WHAT THE EXERCISE ASKS:
Rewrite the lines below, swapping each occurrence of "Instruction" for "Directive" and leaving everything else as it is.

[BEGIN INPUT ROWS]

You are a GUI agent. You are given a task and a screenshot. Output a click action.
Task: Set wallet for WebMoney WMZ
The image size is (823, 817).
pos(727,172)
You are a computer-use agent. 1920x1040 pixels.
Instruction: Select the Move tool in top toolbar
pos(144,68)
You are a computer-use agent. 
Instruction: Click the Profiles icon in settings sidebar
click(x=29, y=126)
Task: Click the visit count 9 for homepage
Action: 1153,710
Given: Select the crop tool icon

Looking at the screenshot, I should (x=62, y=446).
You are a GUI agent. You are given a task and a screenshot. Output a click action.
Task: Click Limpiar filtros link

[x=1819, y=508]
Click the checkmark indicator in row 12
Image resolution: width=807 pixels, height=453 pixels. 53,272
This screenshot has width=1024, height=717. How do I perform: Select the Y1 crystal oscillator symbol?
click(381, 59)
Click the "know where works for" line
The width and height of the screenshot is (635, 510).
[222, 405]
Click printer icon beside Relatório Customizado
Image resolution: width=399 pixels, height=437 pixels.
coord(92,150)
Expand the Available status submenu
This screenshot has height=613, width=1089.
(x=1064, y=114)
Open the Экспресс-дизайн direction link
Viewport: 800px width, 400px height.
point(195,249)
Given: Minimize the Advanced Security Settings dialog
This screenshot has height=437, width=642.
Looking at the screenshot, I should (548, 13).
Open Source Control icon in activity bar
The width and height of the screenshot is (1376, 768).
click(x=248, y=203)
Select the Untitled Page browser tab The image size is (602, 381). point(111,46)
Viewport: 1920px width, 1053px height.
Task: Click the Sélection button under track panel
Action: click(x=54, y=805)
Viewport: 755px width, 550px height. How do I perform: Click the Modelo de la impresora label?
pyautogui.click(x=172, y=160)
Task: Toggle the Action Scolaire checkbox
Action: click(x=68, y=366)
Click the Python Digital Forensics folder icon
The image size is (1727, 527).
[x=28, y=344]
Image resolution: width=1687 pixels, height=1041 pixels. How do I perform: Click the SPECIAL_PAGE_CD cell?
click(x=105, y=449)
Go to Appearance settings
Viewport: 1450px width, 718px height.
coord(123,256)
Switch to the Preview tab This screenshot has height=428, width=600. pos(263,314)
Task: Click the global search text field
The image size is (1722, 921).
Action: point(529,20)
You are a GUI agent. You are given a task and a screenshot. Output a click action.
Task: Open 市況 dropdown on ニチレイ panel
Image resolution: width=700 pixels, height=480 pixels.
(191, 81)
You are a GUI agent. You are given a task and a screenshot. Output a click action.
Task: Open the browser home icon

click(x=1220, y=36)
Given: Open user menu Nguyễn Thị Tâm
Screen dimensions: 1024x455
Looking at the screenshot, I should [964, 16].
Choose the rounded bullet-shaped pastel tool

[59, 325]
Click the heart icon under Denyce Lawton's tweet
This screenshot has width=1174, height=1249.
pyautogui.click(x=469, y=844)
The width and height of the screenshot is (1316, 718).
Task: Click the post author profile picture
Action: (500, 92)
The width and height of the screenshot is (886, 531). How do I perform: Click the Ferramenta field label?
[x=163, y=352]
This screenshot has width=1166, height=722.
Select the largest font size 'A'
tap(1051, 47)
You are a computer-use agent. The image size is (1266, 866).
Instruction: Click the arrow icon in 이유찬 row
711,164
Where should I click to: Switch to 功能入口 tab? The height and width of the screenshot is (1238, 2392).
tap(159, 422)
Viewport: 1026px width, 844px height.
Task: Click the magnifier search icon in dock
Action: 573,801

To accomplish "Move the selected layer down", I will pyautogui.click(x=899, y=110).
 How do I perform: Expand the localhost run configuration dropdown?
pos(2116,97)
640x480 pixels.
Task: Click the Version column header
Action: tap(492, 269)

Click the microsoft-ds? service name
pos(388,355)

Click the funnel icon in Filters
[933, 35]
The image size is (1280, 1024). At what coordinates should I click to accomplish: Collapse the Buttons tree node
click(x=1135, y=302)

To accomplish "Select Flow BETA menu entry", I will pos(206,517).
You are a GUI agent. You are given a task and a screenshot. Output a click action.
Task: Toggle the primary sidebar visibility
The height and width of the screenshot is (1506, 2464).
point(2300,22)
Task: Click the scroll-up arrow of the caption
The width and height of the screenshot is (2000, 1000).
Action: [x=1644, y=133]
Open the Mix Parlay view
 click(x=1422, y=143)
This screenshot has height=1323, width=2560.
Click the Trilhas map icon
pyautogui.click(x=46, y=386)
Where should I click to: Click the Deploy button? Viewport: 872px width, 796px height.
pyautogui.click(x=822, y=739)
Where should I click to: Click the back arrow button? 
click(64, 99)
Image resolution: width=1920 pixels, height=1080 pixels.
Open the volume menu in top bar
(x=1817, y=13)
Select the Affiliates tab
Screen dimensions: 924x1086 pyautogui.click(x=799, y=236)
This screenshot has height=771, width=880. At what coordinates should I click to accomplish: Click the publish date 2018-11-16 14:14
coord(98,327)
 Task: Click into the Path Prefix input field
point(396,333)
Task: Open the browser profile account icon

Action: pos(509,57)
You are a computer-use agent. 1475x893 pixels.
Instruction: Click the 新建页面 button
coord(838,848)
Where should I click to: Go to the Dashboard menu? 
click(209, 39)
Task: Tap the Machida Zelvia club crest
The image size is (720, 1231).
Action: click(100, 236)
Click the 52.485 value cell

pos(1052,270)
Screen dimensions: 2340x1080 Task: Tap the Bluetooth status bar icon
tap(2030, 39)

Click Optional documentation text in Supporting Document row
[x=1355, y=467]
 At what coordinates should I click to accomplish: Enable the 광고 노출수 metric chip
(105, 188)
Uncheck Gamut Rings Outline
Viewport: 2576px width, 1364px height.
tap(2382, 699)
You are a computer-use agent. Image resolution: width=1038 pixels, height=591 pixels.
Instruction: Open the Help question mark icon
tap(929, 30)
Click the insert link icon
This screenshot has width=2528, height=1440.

[END INPUT ROWS]

THE ANSWER:
You are a GUI agent. You are given a task and a screenshot. Output a click action.
Task: Set wallet for WebMoney WMZ
The image size is (823, 817).
pos(727,172)
You are a computer-use agent. 1920x1040 pixels.
Directive: Select the Move tool in top toolbar
pos(144,68)
You are a computer-use agent. 
Directive: Click the Profiles icon in settings sidebar
click(x=29, y=126)
Task: Click the visit count 9 for homepage
Action: 1153,710
Given: Select the crop tool icon

Looking at the screenshot, I should (x=62, y=446).
You are a GUI agent. You are given a task and a screenshot. Output a click action.
Task: Click Limpiar filtros link

[x=1819, y=508]
Click the checkmark indicator in row 12
Image resolution: width=807 pixels, height=453 pixels. 53,272
This screenshot has width=1024, height=717. How do I perform: Select the Y1 crystal oscillator symbol?
click(381, 59)
Click the "know where works for" line
The width and height of the screenshot is (635, 510).
[222, 405]
Click printer icon beside Relatório Customizado
Image resolution: width=399 pixels, height=437 pixels.
coord(92,150)
Expand the Available status submenu
This screenshot has height=613, width=1089.
(x=1064, y=114)
Open the Экспресс-дизайн direction link
Viewport: 800px width, 400px height.
point(195,249)
Given: Minimize the Advanced Security Settings dialog
This screenshot has height=437, width=642.
Looking at the screenshot, I should (548, 13).
Open Source Control icon in activity bar
The width and height of the screenshot is (1376, 768).
click(x=248, y=203)
Select the Untitled Page browser tab The image size is (602, 381). point(111,46)
Viewport: 1920px width, 1053px height.
Task: Click the Sélection button under track panel
Action: click(x=54, y=805)
Viewport: 755px width, 550px height. How do I perform: Click the Modelo de la impresora label?
pyautogui.click(x=172, y=160)
Task: Toggle the Action Scolaire checkbox
Action: click(x=68, y=366)
Click the Python Digital Forensics folder icon
The image size is (1727, 527).
[x=28, y=344]
Image resolution: width=1687 pixels, height=1041 pixels. How do I perform: Click the SPECIAL_PAGE_CD cell?
click(x=105, y=449)
Go to Appearance settings
Viewport: 1450px width, 718px height.
coord(123,256)
Switch to the Preview tab This screenshot has height=428, width=600. pos(263,314)
Task: Click the global search text field
The image size is (1722, 921).
Action: point(529,20)
You are a GUI agent. You are given a task and a screenshot. Output a click action.
Task: Open 市況 dropdown on ニチレイ panel
Image resolution: width=700 pixels, height=480 pixels.
(191, 81)
You are a GUI agent. You are given a task and a screenshot. Output a click action.
Task: Open the browser home icon

click(x=1220, y=36)
Given: Open user menu Nguyễn Thị Tâm
Screen dimensions: 1024x455
Looking at the screenshot, I should [964, 16].
Choose the rounded bullet-shaped pastel tool

[59, 325]
Click the heart icon under Denyce Lawton's tweet
This screenshot has width=1174, height=1249.
pyautogui.click(x=469, y=844)
The width and height of the screenshot is (1316, 718).
Task: Click the post author profile picture
Action: (500, 92)
The width and height of the screenshot is (886, 531). How do I perform: Click the Ferramenta field label?
[x=163, y=352]
This screenshot has width=1166, height=722.
Select the largest font size 'A'
tap(1051, 47)
You are a computer-use agent. The image size is (1266, 866).
Directive: Click the arrow icon in 이유찬 row
711,164
Where should I click to: Switch to 功能入口 tab? The height and width of the screenshot is (1238, 2392).
tap(159, 422)
Viewport: 1026px width, 844px height.
Task: Click the magnifier search icon in dock
Action: 573,801

To accomplish "Move the selected layer down", I will pyautogui.click(x=899, y=110).
 How do I perform: Expand the localhost run configuration dropdown?
pos(2116,97)
640x480 pixels.
Task: Click the Version column header
Action: tap(492, 269)

Click the microsoft-ds? service name
pos(388,355)

Click the funnel icon in Filters
[933, 35]
The image size is (1280, 1024). At what coordinates should I click to accomplish: Collapse the Buttons tree node
click(x=1135, y=302)

To accomplish "Select Flow BETA menu entry", I will pos(206,517).
You are a GUI agent. You are given a task and a screenshot. Output a click action.
Task: Toggle the primary sidebar visibility
The height and width of the screenshot is (1506, 2464).
point(2300,22)
Task: Click the scroll-up arrow of the caption
The width and height of the screenshot is (2000, 1000).
Action: [x=1644, y=133]
Open the Mix Parlay view
 click(x=1422, y=143)
This screenshot has height=1323, width=2560.
Click the Trilhas map icon
pyautogui.click(x=46, y=386)
Where should I click to: Click the Deploy button? Viewport: 872px width, 796px height.
pyautogui.click(x=822, y=739)
Where should I click to: Click the back arrow button? 
click(64, 99)
Image resolution: width=1920 pixels, height=1080 pixels.
Open the volume menu in top bar
(x=1817, y=13)
Select the Affiliates tab
Screen dimensions: 924x1086 pyautogui.click(x=799, y=236)
This screenshot has height=771, width=880. At what coordinates should I click to accomplish: Click the publish date 2018-11-16 14:14
coord(98,327)
 Task: Click into the Path Prefix input field
point(396,333)
Task: Open the browser profile account icon

Action: pos(509,57)
You are a computer-use agent. 1475x893 pixels.
Directive: Click the 新建页面 button
coord(838,848)
Where should I click to: Go to the Dashboard menu? 
click(209, 39)
Task: Tap the Machida Zelvia club crest
The image size is (720, 1231).
Action: click(100, 236)
Click the 52.485 value cell

pos(1052,270)
Screen dimensions: 2340x1080 Task: Tap the Bluetooth status bar icon
tap(2030, 39)

Click Optional documentation text in Supporting Document row
[x=1355, y=467]
 At what coordinates should I click to accomplish: Enable the 광고 노출수 metric chip
(105, 188)
Uncheck Gamut Rings Outline
Viewport: 2576px width, 1364px height.
tap(2382, 699)
You are a computer-use agent. Image resolution: width=1038 pixels, height=591 pixels.
Directive: Open the Help question mark icon
tap(929, 30)
Click the insert link icon
This screenshot has width=2528, height=1440.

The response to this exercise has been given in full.